A recent discussion in a LinkedIn group led me to consider an interesting question, even if academic: What’s more important, the answer to the question WHY or the question HOW?
I’m sure you’re thinking, like I was, it totally depends the intended application of the answer to those two questions. Are we talking about doing something ourselves (why should I? vs. how do I?)? Are we interested in understanding someone else’s behavior (why did you? vs. how did you?)? Or, are we trying to teach someone else something (why do you want to? vs. how do you?)?
Just thinking about it top-of-mind it’s easy to see that both questions (why and how) can yield meaningful answers.
In my professional life we are always trying to understand human behavior in order to innovate marketing and/or product solutions with and for our clients. To me, I’ve come to find that the answer to WHY has significantly more meaning when understood within the context of the HOW. I’m specifically referring to the answers to these questions in this way: WHY do you do something, want something, or believe something; and, HOW do you do, seek, or believe something. Looked at in this manner, the answer to HOW you experience that journey (think of a purchase cycle, a career decision, choosing a doctor, etc.) is most important because it shows you at what points and in what ways you have a chance to play a meaningful role.

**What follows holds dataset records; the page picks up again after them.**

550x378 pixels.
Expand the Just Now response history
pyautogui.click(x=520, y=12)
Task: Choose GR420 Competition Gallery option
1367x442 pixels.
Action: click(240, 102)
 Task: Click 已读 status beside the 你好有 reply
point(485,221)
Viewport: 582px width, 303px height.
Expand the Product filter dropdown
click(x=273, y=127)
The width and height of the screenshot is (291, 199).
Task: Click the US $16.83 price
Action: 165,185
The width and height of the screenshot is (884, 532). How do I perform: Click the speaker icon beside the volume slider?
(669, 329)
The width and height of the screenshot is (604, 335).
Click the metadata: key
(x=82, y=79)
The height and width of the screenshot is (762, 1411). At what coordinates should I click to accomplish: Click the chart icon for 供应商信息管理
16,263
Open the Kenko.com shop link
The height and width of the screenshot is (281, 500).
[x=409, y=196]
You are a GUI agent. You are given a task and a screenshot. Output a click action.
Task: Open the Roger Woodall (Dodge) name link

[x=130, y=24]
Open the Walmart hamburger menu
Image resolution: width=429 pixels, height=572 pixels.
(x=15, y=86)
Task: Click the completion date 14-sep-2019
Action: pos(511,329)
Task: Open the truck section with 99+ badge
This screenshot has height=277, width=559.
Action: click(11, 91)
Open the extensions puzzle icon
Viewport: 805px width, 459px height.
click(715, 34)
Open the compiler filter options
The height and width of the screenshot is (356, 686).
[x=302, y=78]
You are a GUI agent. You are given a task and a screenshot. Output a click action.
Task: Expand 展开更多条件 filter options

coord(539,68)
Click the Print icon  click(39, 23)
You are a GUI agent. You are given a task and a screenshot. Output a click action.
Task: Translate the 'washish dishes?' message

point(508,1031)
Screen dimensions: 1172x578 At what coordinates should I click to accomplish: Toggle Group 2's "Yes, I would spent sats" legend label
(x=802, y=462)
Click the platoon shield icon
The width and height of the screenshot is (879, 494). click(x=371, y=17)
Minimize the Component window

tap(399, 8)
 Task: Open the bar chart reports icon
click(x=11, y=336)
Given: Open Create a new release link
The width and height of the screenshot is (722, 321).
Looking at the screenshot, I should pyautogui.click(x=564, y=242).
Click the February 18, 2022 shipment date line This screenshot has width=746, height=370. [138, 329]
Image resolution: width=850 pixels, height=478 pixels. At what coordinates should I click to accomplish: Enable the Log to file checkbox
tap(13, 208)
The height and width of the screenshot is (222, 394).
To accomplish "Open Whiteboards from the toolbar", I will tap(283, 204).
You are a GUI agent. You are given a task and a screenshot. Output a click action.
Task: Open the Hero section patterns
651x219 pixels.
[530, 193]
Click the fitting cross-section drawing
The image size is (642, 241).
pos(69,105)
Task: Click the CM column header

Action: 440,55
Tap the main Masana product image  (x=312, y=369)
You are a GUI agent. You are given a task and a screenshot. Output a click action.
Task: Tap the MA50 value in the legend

As a company or a brand, you are in a much stronger position to create relevance, interaction, and utility in the lives of your audience (consumers, customers, prospects, etc.) if you understand HOW their journey is experienced; then the answer to the WHY has some meaningful context. It is in the context where powerful innovations come in terms of how to connect with people through your marketing, products, and/or services.
Consider this example. Smoking cessation has been studied for decades. Clinically, doctors know why people continue to smoke because of the addictive power of nicotine, etc. Socially and functionally and emotionally, however, there are many more reasons why in terms of the benefits a smoker derives from the behavior. At the same time, many organizations have studies why people quit smoking — health concerns, family pressure, etc.
As a result, smoking cessation marketing for years focused on scaring people about the health concerns. Everyone today knows that, so the most recent trend for several years has been to promote the use of tips and tricks (mostly pharmaceutical) such as the patch or nicotine gum, etc. It works for many, but far more try to quit and then end up returning to smoking.
We focused our study for the American Legacy Foundation on HOW people successfully quit so we could understand WHY they do what they do in context. The result was a clear pathway toward resolve that must be followed for a successful quit attempt: desire to quit smoking, eager for life without cigarettes, acceptance for changes I must make, ready to make those changes, and confidence you will succeed. If a smoker skips this path to resolve, it’s highly likely they will not succeed in a quit attempt.
So, what did it mean to marketing and product innovation? The American Legacy Foundation developed the Re-Learn campaign as part of their EX initiative. Instead of telling people to quit, they created TV ads, OOH executions, an online community, and other experiences that help smokers first identify why you smoke and then determine how to re-learn life without cigarettes. If you go to BecomeAnEx.org you’ll find a community of people sharing triggers for smoking and methods for replacing those triggers with healthier solutions. Once you’ve built resolve in this manner you’re asked to set a quit date.
When you understand HOW a decision is made, the WHY has the needed context to help you know how to connect. When you do this, you have a real chance to create relevance, interact, and add utility in people’s lives that results in a meaningful relationship with you (brand, product, company, cause, etc.).